In some cases, COVID-19 restrictions may prove valuable in the longer term. In California, for instance, the Chief Justice recently called on the state to retain permanently a number of reforms put in place in response to COVID-19. Such measures may be both a justifiable response to the pandemic and a valuable reform of the judicial process once the public health threat has passed.2See Rachel Rippetoe, Let’s Keep Some COVID Court Fixes, Calif. Chief Justice Says, Law360Pulse(March 15, 2021) <https://www.law360.com/pulse/articles/1364864/let-s-keep-some-covid-court-fixes-calif-chief-justice-says>.

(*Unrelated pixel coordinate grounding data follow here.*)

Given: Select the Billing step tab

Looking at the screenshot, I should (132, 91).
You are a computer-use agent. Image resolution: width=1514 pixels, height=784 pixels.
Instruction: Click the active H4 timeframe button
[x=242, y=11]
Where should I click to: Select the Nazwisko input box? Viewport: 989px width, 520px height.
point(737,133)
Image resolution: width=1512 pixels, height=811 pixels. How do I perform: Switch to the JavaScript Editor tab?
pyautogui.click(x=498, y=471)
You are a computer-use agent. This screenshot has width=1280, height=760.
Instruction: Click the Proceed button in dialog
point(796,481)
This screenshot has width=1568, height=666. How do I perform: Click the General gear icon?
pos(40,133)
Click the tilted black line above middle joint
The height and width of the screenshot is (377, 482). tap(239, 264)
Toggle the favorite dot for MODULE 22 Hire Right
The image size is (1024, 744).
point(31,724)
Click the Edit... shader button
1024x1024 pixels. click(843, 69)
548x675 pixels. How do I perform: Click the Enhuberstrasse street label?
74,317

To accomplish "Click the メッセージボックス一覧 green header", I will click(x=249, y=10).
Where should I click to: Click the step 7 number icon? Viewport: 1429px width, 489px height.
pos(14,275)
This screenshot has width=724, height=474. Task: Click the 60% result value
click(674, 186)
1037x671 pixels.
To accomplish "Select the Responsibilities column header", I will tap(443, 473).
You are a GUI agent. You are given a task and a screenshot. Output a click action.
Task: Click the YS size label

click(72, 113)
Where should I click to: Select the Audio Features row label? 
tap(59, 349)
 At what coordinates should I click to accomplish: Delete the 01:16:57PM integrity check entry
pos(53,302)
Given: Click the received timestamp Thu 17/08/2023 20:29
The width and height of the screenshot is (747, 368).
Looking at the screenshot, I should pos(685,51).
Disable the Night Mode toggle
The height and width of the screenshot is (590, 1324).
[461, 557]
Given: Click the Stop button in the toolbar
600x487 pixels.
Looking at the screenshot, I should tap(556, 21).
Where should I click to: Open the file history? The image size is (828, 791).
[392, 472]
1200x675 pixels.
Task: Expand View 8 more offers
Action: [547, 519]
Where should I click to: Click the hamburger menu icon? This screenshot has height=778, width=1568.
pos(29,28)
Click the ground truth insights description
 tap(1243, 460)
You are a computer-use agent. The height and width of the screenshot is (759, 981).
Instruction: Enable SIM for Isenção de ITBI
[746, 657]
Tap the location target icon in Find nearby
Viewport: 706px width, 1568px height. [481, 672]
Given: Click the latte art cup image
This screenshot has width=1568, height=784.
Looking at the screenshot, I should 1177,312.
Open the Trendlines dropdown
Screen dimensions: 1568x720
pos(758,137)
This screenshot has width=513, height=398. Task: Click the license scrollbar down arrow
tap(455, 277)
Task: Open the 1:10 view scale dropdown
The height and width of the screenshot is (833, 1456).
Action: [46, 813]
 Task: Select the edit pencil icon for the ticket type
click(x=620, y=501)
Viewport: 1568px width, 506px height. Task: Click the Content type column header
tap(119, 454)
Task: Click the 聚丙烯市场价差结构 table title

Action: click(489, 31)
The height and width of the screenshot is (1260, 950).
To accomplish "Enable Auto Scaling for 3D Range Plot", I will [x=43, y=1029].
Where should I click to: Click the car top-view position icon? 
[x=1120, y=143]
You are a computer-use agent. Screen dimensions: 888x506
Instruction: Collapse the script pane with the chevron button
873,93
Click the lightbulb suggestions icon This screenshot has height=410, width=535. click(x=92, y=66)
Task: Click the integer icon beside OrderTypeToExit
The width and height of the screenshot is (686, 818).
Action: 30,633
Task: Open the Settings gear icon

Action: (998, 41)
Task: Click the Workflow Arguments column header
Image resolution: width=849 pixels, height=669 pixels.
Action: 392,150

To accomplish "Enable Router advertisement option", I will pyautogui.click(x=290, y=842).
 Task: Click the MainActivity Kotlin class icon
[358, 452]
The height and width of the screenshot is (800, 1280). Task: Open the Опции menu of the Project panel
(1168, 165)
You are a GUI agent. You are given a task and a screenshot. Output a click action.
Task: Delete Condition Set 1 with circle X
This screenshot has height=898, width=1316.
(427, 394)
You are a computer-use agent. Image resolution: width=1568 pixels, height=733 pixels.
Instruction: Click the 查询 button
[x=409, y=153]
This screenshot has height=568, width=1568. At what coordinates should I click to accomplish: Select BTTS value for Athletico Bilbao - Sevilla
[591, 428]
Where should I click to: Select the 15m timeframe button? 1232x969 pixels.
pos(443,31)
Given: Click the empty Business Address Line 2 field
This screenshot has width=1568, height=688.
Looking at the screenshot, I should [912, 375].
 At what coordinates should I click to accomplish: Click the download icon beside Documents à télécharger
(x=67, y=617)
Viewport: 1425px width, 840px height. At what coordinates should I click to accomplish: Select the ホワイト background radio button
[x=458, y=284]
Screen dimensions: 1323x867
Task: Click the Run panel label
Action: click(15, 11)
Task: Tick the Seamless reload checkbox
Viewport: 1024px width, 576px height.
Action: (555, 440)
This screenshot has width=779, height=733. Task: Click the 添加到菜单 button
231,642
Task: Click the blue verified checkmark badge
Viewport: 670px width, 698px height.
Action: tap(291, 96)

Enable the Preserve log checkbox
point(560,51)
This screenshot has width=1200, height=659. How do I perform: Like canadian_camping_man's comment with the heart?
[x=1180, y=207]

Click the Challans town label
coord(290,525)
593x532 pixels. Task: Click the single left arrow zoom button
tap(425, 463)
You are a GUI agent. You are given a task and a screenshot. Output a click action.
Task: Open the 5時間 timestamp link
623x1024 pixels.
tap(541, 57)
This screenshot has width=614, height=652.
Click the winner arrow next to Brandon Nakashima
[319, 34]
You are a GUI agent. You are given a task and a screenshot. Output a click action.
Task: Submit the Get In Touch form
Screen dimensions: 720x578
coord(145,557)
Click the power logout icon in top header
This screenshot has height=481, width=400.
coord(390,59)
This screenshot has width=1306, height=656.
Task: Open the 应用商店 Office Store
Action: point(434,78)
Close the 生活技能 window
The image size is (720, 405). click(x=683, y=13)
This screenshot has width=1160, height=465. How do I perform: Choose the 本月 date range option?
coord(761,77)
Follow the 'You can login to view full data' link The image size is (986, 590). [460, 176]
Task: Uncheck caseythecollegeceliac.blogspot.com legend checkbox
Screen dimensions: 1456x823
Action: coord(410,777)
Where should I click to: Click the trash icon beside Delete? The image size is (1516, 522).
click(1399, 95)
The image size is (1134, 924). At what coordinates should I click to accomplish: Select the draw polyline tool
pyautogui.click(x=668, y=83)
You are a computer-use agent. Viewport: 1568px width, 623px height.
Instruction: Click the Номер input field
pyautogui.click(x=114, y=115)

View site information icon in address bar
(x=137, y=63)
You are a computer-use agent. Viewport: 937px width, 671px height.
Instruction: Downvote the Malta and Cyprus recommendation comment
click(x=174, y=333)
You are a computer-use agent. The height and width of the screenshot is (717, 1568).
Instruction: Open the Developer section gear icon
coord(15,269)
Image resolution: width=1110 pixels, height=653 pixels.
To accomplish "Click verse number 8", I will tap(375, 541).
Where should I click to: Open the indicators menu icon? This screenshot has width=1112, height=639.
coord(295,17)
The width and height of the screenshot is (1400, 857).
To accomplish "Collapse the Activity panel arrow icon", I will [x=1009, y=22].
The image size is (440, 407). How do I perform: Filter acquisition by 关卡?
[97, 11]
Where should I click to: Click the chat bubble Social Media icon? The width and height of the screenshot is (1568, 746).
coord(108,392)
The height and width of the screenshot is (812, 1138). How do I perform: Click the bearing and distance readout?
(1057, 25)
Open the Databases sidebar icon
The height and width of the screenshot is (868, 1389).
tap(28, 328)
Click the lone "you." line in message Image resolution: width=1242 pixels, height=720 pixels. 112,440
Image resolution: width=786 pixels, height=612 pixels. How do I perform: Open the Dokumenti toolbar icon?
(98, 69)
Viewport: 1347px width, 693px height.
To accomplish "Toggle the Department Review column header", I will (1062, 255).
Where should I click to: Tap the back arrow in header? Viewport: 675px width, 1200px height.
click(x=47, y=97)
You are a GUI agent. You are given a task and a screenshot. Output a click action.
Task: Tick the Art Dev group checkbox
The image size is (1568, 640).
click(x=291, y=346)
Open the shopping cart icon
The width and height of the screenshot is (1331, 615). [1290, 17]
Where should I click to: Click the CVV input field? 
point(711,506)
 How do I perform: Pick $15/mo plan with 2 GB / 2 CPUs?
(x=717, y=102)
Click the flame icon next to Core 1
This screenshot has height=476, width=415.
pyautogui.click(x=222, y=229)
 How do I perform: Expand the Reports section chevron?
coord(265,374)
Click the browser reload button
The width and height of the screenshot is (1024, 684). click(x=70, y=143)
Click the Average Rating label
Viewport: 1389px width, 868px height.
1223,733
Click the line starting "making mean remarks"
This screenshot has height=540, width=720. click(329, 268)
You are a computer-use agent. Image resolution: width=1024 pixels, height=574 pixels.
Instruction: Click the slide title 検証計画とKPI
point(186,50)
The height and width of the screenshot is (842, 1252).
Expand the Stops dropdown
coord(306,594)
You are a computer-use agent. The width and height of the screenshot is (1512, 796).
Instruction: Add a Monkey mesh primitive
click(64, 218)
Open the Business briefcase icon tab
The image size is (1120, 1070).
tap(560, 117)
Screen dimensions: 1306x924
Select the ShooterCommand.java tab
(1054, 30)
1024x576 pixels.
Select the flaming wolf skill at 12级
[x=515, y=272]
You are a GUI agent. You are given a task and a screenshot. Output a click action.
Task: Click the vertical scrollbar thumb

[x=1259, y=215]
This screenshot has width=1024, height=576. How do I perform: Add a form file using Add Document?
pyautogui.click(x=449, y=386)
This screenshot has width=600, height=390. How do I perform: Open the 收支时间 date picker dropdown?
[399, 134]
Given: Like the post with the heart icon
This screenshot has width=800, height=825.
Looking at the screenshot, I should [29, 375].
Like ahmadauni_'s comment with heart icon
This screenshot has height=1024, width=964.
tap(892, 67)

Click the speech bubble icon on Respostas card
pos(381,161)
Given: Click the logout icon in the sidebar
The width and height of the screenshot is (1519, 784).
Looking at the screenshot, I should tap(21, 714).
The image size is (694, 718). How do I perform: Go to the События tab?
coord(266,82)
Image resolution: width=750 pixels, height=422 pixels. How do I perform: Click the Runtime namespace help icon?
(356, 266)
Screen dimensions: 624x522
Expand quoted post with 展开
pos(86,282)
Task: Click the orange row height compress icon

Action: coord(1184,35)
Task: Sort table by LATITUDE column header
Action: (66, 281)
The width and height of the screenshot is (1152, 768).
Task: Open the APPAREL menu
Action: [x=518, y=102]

But our apprehension was not limited merely to those instances in which a government may justifiably restrict or limit the free exercise of religion, or other fundamental rights and freedoms, in ways which may prove useful either to combatting the pandemic or in reforming public life. Rather, we worried that initially acceptable measures might serve as the first step towards other unjustifiable reforms on the basis of responding to the public health crisis, and which may infringe or deny a number of fundamental human rights and freedoms, most notably freedom of movement and association; education; work; and privacy. As we predicted, governments have done just that.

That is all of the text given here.